**TEXTO DE LECTURA**
En los países democráticos esto es casi imposible de alcanzar porque los presidentes no controlan los medios de comunicación, aunque hay un acuerdo tácito mediante el cual la prensa trata de no entrometerse demasiado en las vidas privadas de los vástagos. Incluso las casquivanas jimaguas de Bush escaparon a un escrutinio intenso a pesar de ellas mismas.

Stalin, Mao y Castro son famosos por la forma en que condenaron a sus primogénitos a la oscuridad y al anonimato, principalmente durante sus períodos de infancia y adolescencia. Putin, el nuevo zar, quien cada vez revela más sus delirios de grandeza y sus ansias imperiales, no se queda atrás.

Hacia 1966, cuando cursaba el décimo grado, iba casi todos los sábados a jugar pelota, con un grupo de amigos, a los ya para entonces estropeados terrenos de la antigua Universidad de Santo Tomás de Villanueva (no sé qué será de ellos hoy en día). Un buen día se apareció, sin bulla y con timidez, un joven que se nos presentó simplemente como José Raúl. Nos dijo que estaba becado en el pre-universitario Carlos Marx y que nos veía desde la ventana de su  albergue y pidió jugar con nosotros. Siempre necesitados de gente para completar los equipos, lo aceptamos, aunque nos sorprendió, porque no pensábamos que los albergues del Carlos Marx llegaban tan cerca de la Quinta Avenida.

**DATOS PROPORCIONADOS**
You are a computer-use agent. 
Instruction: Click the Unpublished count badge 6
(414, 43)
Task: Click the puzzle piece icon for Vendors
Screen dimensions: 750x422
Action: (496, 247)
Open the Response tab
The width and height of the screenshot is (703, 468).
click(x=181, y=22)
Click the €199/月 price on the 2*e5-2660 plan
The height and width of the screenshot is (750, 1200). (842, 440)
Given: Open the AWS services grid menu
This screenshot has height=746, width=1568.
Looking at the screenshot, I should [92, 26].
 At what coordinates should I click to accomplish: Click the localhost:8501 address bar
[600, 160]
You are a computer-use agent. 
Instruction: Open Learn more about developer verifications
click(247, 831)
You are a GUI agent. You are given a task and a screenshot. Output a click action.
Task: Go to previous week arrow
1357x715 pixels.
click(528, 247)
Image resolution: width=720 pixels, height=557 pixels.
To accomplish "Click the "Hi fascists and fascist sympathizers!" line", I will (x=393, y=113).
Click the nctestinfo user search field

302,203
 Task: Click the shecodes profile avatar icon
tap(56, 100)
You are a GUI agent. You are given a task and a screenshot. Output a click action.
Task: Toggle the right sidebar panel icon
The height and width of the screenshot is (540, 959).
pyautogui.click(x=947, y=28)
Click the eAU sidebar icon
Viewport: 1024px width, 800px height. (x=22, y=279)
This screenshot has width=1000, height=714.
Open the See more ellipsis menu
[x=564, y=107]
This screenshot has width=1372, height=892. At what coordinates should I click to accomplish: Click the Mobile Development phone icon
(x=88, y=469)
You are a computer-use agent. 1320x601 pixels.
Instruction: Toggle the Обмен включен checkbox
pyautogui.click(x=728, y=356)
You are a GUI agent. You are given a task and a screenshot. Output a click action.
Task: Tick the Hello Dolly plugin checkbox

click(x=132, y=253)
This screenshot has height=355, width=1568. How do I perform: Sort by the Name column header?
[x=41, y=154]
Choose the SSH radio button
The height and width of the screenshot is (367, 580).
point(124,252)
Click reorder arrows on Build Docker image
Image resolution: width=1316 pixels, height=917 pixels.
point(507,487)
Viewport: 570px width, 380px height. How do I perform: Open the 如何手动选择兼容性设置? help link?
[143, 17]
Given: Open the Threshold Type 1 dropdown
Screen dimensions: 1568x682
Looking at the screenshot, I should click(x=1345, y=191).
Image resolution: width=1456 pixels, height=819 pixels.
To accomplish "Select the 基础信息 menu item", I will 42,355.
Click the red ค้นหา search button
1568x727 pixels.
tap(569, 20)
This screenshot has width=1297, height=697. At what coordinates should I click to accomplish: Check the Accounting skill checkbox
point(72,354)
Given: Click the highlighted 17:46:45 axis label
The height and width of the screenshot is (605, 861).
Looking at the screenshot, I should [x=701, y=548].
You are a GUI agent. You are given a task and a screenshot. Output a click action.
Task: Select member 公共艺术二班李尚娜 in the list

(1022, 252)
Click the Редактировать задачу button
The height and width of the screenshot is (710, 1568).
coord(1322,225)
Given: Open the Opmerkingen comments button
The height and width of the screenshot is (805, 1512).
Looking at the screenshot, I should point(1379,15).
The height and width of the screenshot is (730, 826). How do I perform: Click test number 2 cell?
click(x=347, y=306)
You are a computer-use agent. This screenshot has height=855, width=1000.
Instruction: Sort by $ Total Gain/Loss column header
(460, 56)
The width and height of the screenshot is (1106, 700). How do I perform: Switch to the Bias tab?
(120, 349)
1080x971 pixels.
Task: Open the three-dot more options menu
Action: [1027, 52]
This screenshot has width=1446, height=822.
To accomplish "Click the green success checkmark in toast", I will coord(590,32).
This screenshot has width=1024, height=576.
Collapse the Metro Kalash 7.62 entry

**OBJETIVO**
Copia el texto de lectura completo, sin cambiar ni una palabra ni un signo.

**EJERCICIO RESUELTO**
En los países democráticos esto es casi imposible de alcanzar porque los presidentes no controlan los medios de comunicación, aunque hay un acuerdo tácito mediante el cual la prensa trata de no entrometerse demasiado en las vidas privadas de los vástagos. Incluso las casquivanas jimaguas de Bush escaparon a un escrutinio intenso a pesar de ellas mismas.

Stalin, Mao y Castro son famosos por la forma en que condenaron a sus primogénitos a la oscuridad y al anonimato, principalmente durante sus períodos de infancia y adolescencia. Putin, el nuevo zar, quien cada vez revela más sus delirios de grandeza y sus ansias imperiales, no se queda atrás.

Hacia 1966, cuando cursaba el décimo grado, iba casi todos los sábados a jugar pelota, con un grupo de amigos, a los ya para entonces estropeados terrenos de la antigua Universidad de Santo Tomás de Villanueva (no sé qué será de ellos hoy en día). Un buen día se apareció, sin bulla y con timidez, un joven que se nos presentó simplemente como José Raúl. Nos dijo que estaba becado en el pre-universitario Carlos Marx y que nos veía desde la ventana de su  albergue y pidió jugar con nosotros. Siempre necesitados de gente para completar los equipos, lo aceptamos, aunque nos sorprendió, porque no pensábamos que los albergues del Carlos Marx llegaban tan cerca de la Quinta Avenida.